Infatti questa pellicola sarebbe passata in sordina, se non fosse per
l’accurata regia minuziosa ed efficace di Refn. Il danese tenta di dare
un significato ad ogni inquadratura, giocando molto sull’inclinazione della
macchina da presa e su un montaggio classico quando necessario e adrenalinico
dove serve. Interessante soprattutto l’idea di caratterizzare i personaggi in
base a quello che hanno da dire: il protagonista (un Ryan Gosling veramente
molto bravo, mai esagerato e sempre enigmatico, anche se parecchio rigido) non ha bisogno di dire molto,
riesce a farsi capire con uno sguardo e non parla mai a vanvera, è chiaro e
conciso, preciso nei dialoghi come lo è nella vita. Discorso che si potrebbe
ampliare anche agli altri personaggi, dove i cattivi hanno mimica e battute
megalomani e ridondanti, la ragazza si dimostra timida e insicura anche nel
modo di esprimersi e così via. Tutti questi diversi modi di esprimersi e di
gesticolare sono aiutati anche dall’ottimo piano di regia che mescola
inquadrature fisse e primi piani lunghi a brevi e concisi movimenti di macchina
legati a qualche piano sequenza e ad alcune scene in ralenti davvero niente
male, il tutto inneggiante al più classico stile noir che ha dato il via a
questo genere splatter. Devo però sottolineare che Drive non rappresenta propriamente questo genere, poiché anche la violenza è un fattore di espressione del personaggio:
Driver è sicuro di sé e colpisce in maniera premeditata e ordinata, il marito
della ragazza è un debole e non riesce a fare altro che prenderle, il gangster
è un perfezionista senza cuore e sentimenti, dimostrato dalla sua collezione di
coltellini e dalla precisione chirurgica con la quale uccide i suoi nemici.

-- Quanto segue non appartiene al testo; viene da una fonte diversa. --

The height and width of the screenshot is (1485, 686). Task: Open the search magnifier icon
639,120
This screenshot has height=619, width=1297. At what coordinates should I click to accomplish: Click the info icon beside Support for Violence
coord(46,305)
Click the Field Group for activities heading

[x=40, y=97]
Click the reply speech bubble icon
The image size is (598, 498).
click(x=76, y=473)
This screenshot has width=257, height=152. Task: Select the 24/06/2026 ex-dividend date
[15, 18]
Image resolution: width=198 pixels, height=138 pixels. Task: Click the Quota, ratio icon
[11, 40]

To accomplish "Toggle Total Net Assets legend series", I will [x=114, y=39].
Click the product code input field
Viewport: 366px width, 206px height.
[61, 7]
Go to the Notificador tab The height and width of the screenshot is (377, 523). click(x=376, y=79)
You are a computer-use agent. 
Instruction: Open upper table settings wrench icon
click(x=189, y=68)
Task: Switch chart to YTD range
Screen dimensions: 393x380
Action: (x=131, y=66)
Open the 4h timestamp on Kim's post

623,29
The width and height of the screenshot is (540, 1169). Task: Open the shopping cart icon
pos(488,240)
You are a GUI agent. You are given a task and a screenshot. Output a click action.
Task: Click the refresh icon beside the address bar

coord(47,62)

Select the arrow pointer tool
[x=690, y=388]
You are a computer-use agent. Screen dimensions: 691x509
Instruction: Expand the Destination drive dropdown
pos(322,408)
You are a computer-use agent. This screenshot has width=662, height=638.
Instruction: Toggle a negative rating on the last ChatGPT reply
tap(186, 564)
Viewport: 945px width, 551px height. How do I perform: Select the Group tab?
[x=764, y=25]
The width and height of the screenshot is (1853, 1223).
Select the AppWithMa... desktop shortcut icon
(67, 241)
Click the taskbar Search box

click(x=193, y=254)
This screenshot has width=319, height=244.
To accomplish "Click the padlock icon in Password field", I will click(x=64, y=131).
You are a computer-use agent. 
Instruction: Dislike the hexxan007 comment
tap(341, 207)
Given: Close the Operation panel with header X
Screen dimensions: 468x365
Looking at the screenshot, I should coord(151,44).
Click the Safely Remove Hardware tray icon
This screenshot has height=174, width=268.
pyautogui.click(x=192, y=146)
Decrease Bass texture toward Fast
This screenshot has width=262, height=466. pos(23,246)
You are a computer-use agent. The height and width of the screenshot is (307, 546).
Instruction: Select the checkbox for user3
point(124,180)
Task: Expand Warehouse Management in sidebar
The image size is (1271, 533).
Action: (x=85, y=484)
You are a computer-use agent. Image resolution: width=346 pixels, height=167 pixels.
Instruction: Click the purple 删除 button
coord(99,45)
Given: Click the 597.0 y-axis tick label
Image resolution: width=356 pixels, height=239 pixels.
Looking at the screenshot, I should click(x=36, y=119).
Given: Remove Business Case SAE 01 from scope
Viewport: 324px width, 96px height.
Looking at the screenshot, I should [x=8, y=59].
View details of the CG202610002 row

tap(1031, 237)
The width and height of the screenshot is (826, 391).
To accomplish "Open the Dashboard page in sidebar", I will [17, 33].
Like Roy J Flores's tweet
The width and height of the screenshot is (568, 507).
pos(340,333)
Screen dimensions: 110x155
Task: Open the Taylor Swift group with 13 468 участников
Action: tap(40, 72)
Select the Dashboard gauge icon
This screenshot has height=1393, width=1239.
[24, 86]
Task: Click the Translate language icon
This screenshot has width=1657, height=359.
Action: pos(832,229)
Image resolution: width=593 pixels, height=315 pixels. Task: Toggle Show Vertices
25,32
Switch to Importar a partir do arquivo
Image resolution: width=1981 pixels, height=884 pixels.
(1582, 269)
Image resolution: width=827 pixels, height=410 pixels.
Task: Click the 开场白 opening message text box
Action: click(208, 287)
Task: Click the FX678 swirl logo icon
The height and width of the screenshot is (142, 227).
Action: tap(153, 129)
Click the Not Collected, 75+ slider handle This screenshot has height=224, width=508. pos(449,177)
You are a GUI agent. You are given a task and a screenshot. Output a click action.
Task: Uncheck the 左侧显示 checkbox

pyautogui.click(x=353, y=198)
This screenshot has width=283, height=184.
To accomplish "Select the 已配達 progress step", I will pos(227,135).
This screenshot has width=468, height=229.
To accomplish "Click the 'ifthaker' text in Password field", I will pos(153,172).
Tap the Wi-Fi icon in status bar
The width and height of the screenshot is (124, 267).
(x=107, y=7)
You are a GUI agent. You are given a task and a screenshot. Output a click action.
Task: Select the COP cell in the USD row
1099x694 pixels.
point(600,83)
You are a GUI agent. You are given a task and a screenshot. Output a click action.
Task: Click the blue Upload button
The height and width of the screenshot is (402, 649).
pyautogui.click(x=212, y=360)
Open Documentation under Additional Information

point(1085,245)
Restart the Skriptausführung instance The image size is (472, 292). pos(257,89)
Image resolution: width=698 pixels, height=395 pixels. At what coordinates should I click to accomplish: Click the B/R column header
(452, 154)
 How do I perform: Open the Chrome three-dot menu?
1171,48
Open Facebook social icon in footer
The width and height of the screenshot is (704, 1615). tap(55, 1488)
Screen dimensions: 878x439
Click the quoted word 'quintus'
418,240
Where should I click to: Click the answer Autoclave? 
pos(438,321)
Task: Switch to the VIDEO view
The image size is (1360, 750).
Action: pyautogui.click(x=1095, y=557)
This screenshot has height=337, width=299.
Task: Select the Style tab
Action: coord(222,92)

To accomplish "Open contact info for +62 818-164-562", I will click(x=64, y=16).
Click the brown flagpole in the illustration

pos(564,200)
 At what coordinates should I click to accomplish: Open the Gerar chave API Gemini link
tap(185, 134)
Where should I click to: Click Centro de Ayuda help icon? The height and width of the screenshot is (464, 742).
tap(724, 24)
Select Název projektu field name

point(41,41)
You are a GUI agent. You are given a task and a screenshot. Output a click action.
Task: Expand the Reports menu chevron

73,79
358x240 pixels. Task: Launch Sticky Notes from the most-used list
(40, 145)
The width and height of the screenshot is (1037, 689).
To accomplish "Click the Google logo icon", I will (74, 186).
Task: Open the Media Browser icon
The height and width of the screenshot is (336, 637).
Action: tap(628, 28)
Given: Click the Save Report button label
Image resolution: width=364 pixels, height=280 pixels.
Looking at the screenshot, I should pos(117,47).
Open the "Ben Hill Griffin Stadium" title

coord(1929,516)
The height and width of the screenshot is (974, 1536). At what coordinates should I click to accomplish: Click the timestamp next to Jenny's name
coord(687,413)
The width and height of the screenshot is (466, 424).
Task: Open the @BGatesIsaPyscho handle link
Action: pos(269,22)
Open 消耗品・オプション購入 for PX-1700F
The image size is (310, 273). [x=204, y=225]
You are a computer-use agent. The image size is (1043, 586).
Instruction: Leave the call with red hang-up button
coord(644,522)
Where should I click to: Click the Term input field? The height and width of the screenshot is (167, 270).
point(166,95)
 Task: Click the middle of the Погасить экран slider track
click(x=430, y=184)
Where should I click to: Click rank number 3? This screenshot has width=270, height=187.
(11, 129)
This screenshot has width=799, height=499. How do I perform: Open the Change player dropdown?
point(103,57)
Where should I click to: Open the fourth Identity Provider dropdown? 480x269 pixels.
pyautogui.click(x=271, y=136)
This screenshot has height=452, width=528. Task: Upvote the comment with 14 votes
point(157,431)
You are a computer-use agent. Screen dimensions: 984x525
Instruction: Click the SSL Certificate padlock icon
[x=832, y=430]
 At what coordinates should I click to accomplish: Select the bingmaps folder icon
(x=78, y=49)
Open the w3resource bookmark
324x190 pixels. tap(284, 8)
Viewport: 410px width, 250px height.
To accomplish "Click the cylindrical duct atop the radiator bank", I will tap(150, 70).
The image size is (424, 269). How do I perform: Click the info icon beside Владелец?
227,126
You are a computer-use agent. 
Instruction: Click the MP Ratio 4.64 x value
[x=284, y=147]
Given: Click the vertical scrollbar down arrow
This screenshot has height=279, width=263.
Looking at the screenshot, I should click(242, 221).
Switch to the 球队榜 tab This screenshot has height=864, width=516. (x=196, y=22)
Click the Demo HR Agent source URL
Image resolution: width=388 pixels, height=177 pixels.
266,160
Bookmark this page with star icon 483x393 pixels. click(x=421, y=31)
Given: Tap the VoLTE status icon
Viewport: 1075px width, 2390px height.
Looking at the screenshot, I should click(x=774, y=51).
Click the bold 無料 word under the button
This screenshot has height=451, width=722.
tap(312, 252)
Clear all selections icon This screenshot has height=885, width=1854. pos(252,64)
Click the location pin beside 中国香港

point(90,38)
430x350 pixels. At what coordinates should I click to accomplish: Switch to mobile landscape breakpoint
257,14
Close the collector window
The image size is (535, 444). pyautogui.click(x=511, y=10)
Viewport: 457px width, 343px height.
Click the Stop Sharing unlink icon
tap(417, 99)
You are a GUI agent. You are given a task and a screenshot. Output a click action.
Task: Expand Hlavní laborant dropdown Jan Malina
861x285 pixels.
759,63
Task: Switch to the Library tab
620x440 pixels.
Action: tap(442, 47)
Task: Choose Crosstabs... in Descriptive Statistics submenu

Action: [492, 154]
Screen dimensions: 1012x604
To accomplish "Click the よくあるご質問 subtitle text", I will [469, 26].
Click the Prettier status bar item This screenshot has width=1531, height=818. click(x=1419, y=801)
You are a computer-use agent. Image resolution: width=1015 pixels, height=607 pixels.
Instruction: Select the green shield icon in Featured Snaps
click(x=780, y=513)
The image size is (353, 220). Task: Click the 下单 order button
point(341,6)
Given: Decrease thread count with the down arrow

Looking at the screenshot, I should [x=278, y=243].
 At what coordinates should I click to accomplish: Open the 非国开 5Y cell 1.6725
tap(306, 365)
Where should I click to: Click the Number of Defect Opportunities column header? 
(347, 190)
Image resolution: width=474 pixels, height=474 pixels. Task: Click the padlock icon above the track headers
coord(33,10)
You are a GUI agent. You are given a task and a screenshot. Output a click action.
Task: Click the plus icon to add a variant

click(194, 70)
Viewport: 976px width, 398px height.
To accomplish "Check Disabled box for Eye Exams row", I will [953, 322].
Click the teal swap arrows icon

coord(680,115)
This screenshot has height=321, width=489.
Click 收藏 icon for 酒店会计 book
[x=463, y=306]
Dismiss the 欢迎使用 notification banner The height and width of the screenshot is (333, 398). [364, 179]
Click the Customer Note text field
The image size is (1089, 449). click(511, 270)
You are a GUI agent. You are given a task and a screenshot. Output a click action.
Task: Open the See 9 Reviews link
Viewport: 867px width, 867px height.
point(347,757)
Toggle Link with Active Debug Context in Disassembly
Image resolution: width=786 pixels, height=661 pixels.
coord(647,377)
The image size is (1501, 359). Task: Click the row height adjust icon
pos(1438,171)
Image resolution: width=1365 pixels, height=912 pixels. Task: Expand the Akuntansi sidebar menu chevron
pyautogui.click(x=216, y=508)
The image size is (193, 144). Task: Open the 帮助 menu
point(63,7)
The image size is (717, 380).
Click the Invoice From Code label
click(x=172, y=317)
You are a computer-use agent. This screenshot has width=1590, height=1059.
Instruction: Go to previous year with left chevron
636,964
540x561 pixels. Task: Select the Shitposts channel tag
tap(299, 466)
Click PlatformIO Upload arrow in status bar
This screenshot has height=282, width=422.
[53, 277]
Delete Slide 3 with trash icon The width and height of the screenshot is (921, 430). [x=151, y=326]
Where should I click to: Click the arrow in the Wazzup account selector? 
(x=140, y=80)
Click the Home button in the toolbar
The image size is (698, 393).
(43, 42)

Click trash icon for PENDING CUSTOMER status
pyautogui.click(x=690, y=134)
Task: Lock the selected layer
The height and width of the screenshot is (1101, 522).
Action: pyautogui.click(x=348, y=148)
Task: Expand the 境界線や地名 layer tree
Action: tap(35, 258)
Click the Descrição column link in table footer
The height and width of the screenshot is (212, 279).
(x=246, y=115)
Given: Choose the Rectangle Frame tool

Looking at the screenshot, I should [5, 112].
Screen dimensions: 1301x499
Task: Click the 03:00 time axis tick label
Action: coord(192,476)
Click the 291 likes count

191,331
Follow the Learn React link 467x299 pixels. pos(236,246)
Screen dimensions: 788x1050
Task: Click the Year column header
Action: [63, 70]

Altro tema interessante di Drive è quello del doppio. Il protagonista ha sì una
doppia identità, ma anche una doppia personalità, capace di passare dall’essere
dolce e simpatico a crudele e spietato (simbolici anche i guanti che Gosling
indossa quando cambia carattere), come quasi tutti i personaggi del film (i
gangster in primis). Tutto questo discorso è sostenuto dalla scelta delle
inquadrature, anche loro doppie, ovvero a volte pulite, definite e precise e
altre storte, inclinate e confusionarie. Anche il film è dualista, parte come
film d’azione per poi passare alla relazione tra i due vicini finendo con lo
sconvolgersi completamente, diventando violento e crudo. Con uno stile di regia preciso e
interessante, musiche ottime e suspense calibrata al millesimo, Drive rivisita
in maniera originale un genere e una storia ormai stereotipati, e regala allo
spettatore 100 minuti di puro cinema contemporaneo.